Records for the task -
┌────────

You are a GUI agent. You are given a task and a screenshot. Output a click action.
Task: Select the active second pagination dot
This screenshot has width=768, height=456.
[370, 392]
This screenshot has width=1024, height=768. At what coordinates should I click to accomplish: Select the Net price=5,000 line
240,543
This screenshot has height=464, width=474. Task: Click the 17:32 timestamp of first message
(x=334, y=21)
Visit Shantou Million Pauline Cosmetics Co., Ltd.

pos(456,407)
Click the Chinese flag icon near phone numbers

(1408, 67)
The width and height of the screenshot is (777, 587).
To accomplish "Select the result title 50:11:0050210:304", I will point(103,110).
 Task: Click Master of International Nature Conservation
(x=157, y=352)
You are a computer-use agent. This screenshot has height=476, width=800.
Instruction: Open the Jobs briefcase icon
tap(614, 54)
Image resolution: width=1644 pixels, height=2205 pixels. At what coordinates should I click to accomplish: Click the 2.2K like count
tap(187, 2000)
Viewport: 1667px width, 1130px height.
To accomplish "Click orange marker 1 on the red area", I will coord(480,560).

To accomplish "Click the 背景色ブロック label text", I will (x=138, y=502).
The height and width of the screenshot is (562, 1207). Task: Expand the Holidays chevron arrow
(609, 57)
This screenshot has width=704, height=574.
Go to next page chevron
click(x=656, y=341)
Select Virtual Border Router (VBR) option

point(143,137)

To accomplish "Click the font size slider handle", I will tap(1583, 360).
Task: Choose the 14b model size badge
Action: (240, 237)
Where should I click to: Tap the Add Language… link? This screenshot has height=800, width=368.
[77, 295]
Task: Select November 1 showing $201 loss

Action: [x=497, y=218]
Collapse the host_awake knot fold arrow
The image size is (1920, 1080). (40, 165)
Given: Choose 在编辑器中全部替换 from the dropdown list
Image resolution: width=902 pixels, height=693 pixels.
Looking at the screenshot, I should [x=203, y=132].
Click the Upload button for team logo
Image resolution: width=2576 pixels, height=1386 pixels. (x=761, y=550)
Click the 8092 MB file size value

└────────

The problem -
Express the records as a JSON list of strings, one string per line and blank lines omitted, beginning at the line that contains "Viewport: 1667px width, 1130px height." and stopping after the line that contains "The image size is (1920, 1080). (40, 165)".

Task solution -
[
  "Viewport: 1667px width, 1130px height.",
  "To accomplish \"Click orange marker 1 on the red area\", I will coord(480,560).",
  "To accomplish \"Click the 背景色ブロック label text\", I will (x=138, y=502).",
  "The height and width of the screenshot is (562, 1207). Task: Expand the Holidays chevron arrow",
  "(609, 57)",
  "This screenshot has width=704, height=574.",
  "Go to next page chevron",
  "click(x=656, y=341)",
  "Select Virtual Border Router (VBR) option",
  "point(143,137)",
  "To accomplish \"Click the font size slider handle\", I will tap(1583, 360).",
  "Task: Choose the 14b model size badge",
  "Action: (240, 237)",
  "Where should I click to: Tap the Add Language… link? This screenshot has height=800, width=368.",
  "[77, 295]",
  "Task: Select November 1 showing $201 loss",
  "Action: [x=497, y=218]",
  "Collapse the host_awake knot fold arrow",
  "The image size is (1920, 1080). (40, 165)"
]